The Linux Page

Elassandra and the "discover" feature which can't be overwritten!

Sling — an elastic and a piece of wood

The Problem with Mapping

Today I spent some 3 hours looking into why I could not setup a certain field as text. The newer versions of Elassandra (ElasticSearch, really) makes use of keyword and text instead of string for text-like data. Only, by default the system sees those as list<text> and not just text. I'm not exactly sure why they do that, though.

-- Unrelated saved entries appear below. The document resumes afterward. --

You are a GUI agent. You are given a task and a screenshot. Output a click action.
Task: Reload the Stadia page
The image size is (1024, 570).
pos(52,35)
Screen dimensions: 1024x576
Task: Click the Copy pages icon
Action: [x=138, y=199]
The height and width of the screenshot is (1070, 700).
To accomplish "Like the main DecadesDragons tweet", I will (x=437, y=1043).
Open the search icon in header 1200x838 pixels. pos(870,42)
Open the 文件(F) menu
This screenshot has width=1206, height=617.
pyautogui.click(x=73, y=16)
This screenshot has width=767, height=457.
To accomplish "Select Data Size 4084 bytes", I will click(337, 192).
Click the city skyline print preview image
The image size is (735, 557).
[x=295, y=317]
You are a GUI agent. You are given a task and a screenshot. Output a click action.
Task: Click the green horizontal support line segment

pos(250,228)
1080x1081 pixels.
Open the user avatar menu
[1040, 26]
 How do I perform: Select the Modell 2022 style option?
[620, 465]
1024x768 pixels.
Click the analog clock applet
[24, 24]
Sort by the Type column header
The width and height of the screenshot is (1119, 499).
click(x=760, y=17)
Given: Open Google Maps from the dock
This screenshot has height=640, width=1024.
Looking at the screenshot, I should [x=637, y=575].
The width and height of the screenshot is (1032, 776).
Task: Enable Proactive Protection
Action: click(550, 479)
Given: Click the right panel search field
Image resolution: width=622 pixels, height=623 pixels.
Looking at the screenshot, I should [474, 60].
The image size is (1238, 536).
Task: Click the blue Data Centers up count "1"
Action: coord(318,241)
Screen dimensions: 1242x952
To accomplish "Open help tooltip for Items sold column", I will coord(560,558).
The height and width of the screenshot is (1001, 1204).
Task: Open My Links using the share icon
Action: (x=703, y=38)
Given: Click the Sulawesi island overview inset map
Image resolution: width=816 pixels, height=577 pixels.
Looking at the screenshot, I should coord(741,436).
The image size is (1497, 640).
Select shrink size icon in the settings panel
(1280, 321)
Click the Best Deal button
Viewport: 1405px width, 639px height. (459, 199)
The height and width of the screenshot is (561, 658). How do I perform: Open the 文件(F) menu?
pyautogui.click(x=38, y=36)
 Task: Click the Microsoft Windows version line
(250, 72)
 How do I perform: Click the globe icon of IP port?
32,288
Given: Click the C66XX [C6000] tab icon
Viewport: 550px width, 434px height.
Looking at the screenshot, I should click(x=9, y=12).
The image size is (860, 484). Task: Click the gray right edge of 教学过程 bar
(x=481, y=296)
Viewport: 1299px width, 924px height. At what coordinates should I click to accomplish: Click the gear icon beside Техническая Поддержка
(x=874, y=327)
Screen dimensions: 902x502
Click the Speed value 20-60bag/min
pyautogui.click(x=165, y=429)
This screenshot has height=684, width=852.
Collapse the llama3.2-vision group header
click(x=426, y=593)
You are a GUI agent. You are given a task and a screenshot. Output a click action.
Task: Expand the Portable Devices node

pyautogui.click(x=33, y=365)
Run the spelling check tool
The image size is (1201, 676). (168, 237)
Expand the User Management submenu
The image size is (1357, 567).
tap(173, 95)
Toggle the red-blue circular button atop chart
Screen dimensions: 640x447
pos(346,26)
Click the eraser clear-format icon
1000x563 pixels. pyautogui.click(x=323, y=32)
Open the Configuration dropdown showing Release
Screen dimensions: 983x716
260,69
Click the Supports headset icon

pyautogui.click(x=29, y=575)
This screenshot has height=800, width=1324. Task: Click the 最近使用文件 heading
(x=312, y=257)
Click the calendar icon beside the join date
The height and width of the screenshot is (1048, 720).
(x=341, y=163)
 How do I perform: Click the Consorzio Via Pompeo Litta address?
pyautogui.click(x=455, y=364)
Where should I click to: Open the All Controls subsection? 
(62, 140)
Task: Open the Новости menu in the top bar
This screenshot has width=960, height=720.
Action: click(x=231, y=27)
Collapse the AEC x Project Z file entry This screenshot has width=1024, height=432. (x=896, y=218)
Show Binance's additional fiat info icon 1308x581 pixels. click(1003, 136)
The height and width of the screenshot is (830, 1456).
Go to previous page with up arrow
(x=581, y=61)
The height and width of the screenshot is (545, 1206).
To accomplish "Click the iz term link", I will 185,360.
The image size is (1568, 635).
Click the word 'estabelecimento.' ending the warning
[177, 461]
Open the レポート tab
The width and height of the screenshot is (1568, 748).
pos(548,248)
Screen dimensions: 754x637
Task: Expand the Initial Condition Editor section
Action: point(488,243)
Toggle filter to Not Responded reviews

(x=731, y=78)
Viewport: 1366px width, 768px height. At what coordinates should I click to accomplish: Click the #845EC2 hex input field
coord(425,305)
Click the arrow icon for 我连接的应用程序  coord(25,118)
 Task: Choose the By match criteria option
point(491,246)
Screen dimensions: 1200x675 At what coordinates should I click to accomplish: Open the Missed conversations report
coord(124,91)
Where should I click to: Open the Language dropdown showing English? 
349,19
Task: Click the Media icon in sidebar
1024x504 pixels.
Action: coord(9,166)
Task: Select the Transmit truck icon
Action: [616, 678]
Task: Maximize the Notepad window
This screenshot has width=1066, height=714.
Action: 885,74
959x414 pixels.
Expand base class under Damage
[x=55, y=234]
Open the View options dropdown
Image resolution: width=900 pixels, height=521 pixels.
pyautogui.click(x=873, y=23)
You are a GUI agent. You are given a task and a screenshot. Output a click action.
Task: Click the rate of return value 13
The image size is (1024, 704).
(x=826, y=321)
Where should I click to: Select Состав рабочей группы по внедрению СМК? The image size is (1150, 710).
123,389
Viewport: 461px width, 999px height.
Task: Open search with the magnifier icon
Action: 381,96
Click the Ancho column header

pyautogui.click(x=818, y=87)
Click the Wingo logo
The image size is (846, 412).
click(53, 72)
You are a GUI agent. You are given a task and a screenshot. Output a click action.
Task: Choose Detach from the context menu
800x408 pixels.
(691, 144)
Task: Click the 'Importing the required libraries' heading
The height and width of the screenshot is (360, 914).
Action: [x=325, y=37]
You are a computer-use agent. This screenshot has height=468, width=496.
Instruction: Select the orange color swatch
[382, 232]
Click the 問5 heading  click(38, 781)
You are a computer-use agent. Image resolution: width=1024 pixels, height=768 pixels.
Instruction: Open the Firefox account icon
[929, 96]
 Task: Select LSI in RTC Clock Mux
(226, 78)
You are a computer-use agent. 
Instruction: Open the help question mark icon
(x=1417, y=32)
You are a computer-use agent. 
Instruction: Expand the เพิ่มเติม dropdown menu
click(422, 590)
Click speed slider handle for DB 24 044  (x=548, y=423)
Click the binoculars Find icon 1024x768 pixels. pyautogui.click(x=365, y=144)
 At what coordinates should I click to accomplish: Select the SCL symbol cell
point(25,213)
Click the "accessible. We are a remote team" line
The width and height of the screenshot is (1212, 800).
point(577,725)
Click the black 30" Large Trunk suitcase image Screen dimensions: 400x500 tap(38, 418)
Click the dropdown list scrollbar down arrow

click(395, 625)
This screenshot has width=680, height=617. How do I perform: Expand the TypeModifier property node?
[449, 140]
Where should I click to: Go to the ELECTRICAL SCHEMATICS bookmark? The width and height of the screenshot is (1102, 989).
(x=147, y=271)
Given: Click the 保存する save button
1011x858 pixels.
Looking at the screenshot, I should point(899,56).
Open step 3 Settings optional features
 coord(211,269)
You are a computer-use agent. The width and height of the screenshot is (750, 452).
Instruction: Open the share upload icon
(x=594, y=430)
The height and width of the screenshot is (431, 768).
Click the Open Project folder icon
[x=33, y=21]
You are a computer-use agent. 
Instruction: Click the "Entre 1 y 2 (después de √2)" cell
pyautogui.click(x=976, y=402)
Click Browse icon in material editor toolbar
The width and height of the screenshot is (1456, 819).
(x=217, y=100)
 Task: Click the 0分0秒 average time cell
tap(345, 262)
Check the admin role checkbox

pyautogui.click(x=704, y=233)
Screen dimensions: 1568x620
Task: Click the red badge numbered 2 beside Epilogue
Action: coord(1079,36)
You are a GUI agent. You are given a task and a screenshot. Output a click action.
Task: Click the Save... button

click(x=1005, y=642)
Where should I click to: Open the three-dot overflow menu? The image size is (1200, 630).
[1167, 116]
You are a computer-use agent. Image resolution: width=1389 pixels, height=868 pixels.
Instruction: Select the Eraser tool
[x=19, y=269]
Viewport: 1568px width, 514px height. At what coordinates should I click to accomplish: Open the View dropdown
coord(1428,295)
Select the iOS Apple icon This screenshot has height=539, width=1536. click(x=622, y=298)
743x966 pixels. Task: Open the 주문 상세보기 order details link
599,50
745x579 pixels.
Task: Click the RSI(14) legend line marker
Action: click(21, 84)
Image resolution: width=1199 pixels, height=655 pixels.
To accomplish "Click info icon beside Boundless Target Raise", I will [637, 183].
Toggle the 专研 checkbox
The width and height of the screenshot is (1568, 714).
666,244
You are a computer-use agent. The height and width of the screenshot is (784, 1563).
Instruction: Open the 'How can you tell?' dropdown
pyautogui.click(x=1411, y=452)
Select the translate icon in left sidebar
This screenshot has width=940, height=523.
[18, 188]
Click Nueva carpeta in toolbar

Anyway, after many questions to Google, I found out that you have to tell the search system that your field is a singleton or it's going to view it as a container of type list. To do that, you just have to add cql_collection: "singleton" in the definition. That being said, it took me forever to find the problem in part because the "discover: ..." feature actually ignores overrides, even though it's shown that way in many examples all over the Internet and the ElasticSearch Documentations I've seen.

My How To

Say I have a simple table, say like this:

CREATE TABLE my_table (
    uuid_field uuid PRIMARY KEY,
    text_field text
);

To make it work with Elassandra, we need to create a custom index:

CREATE CUSTOM INDEX elastic_my_table_idx
                 ON my_search.my_table ()
              USING 'org.elassandra.index.ExtendedElasticSecondaryIndex';

At this time I can't explain it, the custom indices that are created by express-cassandra do not get removed when I do a DELETE with the ElasticSearch REST API. However, a table I created, it deletes that index each time and I have to re-create it manually as shown above.

Next is the command to use to setup the `text_field`:

curl -XPUT \
     -H 'Content-Type: application/json' \
     'http://localhost:9200/my_search/?pretty' \
     -d '{ "mappings": { "my_table": { "properties": { "text_field": { "type": "keyword" } } } } }'

Unfortunately, this returns an error, which I still don't understand:

{
  "error" : {
    "root_cause" : [
      {
        "type" : "i_o_exception",
        "reason" : "Existing column [text_field] type [text] mismatch with inferred type [list<text>]"
      }
    ],
    "type" : "i_o_exception",
    "reason" : "Existing column [text_field] type [text] mismatch with inferred type [list<text>]",
    "caused_by" : {
      "type" : "i_o_exception",
      "reason" : "Existing column [text_field] type [text] mismatch with inferred type [list<text>]"
    }
  },
  "status" : 500
}

Why infer list<text> when clearly the table text_field uses text as its type?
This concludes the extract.